Doktor Ric: Video Game Character Love Doctor

It’s a fact of life; we all need a little help sometimes. Whether it’s getting a friend to help you move, or falling back on your parents for cash and a place to sleep, it’s always nice to know there’s someone you can count on. And even fictional video game characters need this resource available to them, especially when it comes to matters of the heart! Hi, I’m Doktor Ric, everyone’s favourite love doctor, and today I’ll be answering some burning questions from some of the biggest names in gaming. Let’s get right to it, shall we?

Dear Doktor Ric,
I just started dating the most beautiful woman in the world, and things are going great; we’ve been on a few dates, we’re getting along like a house on fire, and she’s interested in taking things to the “next level”. I’m excited, of course, but I have a small problem. When it comes to getting down to business I have sort of a… short fuse. I tend to explode early, you know? Obviously I don’t want to mess things up with her, but I’m worried that if I shy away from bringing her back to mine for too long, she might shuffle elsewhere. Any tips?

Bob Ombson

It takes a lot of courage to admit this kind of thing, Bob, but we’ve all been there. Things get all heated up, sparks start flying and before you know it you’ve blown up before things get really interesting. Don’t stress about it too much; it’ll only make things worse.

First off, remember that there are plenty of things you can do before you start getting your own fuse going. Of course, since you’re lacking hands and a mouth, the more “conventional” methods of foreplay are out, but don’t be afraid to try new things. Try grinding up against her body with yours to get things started and see where things from there. Maybe get your feet involved if you’re feeling adventurous! And don’t be afraid to keep this going for a while; there’s nothing sexier than giving your partner all the attention for some time.

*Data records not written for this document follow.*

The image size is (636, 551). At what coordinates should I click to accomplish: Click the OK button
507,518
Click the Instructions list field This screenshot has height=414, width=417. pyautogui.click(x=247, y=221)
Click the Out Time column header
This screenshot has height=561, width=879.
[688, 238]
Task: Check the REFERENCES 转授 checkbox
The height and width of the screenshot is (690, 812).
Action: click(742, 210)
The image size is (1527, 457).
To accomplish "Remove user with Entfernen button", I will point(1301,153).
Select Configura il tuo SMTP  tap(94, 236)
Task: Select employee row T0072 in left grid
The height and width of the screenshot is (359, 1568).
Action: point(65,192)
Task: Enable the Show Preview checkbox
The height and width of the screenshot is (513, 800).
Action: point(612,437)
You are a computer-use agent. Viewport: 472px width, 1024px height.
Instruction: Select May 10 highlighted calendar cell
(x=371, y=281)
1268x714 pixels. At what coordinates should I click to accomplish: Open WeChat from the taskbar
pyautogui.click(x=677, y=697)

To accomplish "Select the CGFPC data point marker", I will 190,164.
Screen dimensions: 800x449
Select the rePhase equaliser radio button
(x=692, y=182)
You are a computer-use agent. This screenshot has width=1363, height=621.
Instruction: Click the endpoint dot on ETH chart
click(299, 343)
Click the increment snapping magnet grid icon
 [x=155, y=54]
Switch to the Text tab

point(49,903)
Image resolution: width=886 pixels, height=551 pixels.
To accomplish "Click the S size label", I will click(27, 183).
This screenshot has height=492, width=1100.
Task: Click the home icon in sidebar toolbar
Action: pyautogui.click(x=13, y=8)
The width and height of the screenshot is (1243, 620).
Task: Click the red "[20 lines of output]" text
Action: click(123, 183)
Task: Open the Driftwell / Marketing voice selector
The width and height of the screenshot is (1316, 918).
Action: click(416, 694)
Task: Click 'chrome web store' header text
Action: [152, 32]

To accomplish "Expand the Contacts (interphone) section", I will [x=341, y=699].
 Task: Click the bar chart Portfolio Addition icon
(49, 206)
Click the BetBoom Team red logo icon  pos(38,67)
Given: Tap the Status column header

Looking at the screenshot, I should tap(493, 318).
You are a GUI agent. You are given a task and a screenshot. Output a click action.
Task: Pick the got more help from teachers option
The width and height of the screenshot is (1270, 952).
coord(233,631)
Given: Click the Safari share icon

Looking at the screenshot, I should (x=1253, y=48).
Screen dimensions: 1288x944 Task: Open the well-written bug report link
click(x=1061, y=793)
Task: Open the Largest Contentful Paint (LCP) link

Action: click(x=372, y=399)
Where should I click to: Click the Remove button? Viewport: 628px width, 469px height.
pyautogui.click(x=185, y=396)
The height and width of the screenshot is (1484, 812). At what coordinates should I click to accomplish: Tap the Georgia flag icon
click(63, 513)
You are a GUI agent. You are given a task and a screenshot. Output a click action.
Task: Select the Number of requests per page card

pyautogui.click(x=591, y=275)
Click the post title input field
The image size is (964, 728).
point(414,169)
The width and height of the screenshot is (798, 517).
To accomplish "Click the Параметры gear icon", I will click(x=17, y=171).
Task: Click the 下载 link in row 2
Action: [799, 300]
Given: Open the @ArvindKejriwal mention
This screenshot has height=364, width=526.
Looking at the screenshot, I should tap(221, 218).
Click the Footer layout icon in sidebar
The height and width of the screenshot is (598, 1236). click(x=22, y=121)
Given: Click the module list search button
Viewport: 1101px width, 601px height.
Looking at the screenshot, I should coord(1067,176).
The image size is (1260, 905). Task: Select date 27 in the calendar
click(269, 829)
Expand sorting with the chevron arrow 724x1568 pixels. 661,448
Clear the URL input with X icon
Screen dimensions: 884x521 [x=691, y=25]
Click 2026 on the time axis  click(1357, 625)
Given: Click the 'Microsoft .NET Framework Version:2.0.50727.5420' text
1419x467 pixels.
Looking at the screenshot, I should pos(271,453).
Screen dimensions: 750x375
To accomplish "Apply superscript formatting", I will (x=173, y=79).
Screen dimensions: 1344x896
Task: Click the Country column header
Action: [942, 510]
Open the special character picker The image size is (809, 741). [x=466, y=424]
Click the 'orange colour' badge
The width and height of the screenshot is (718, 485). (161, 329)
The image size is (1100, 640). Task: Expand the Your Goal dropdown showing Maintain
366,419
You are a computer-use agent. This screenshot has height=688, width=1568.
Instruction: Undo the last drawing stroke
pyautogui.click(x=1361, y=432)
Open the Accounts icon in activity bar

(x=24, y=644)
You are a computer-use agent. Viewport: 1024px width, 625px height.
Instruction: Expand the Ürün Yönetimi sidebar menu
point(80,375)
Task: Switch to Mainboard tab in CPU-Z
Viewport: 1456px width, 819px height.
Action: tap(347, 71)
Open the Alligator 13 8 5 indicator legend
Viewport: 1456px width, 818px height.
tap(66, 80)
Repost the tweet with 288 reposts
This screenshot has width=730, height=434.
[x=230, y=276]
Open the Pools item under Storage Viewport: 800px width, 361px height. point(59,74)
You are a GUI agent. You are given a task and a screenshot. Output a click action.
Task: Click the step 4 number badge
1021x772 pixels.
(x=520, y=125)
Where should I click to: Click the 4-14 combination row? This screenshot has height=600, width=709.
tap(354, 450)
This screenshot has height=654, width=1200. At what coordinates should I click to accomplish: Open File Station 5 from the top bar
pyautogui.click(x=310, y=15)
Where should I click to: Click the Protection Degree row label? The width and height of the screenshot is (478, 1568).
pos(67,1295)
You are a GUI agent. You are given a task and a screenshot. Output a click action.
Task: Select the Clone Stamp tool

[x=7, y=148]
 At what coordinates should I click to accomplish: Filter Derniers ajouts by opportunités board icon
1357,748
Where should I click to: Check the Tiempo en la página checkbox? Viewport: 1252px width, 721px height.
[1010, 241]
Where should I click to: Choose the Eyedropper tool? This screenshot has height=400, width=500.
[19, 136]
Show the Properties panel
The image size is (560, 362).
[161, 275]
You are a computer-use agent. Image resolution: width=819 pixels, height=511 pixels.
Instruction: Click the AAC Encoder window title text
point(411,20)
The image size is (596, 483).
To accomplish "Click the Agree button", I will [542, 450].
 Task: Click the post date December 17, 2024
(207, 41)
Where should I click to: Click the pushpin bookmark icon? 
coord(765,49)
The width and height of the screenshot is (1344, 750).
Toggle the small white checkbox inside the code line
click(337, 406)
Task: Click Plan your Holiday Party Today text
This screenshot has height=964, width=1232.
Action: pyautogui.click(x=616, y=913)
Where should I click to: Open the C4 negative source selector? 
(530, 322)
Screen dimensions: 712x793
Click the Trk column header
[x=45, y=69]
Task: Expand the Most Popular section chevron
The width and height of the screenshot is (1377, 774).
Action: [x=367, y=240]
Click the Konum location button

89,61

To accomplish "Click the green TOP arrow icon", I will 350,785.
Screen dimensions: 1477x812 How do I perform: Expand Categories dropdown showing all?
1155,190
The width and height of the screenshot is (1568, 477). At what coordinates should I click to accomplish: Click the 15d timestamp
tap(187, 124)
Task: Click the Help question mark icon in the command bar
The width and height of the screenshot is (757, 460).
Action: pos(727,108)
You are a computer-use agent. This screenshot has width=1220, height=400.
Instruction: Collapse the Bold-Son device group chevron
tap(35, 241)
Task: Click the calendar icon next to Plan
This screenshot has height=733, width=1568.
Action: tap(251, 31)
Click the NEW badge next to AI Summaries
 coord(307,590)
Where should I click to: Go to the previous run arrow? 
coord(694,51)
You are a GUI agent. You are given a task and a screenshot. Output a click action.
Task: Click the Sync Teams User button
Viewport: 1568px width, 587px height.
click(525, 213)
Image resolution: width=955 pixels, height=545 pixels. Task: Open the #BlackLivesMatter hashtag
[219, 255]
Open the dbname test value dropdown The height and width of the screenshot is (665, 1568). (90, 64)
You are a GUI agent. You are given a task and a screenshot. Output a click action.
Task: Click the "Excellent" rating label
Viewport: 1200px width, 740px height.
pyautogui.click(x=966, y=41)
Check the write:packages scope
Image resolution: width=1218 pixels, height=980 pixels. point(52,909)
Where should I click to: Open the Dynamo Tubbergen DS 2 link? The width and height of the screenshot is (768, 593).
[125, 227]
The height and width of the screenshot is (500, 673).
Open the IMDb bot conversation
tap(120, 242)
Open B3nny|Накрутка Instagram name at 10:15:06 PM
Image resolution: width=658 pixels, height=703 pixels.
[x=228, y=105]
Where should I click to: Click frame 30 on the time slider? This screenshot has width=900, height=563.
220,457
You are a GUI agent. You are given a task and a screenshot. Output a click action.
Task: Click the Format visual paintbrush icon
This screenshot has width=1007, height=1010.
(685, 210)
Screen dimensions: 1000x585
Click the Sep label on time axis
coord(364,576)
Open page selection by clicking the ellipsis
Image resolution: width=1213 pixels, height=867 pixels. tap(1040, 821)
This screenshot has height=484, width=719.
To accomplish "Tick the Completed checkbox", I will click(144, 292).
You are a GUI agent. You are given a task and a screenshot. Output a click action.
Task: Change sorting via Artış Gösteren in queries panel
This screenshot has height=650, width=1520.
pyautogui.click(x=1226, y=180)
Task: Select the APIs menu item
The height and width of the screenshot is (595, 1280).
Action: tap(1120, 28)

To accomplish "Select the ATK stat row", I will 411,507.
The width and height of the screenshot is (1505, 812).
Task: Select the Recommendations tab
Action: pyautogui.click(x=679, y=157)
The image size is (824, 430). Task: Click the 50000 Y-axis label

When you actually start to do the deed, maybe try not to think too much about what you’re doing and over-excite yourself. Try and think about other things to cool yourself off – count how many times Bowser has kidnapped Princess Peach, or think about a catchy tune you wouldn’t mind looping through your head. Don’t over think it though – you don’t want to let things fizzle out completely!

But, if you’re really serious about this girl, and too nervous to try these things straight off, maybe just talk to her about it. You don’t seem like a particular shy guy, and if things are going as great as you say they are then you shouldn’t have any problems. Honesty is the best policy, and it could save time on a potentially messy and embarrassing problem later on!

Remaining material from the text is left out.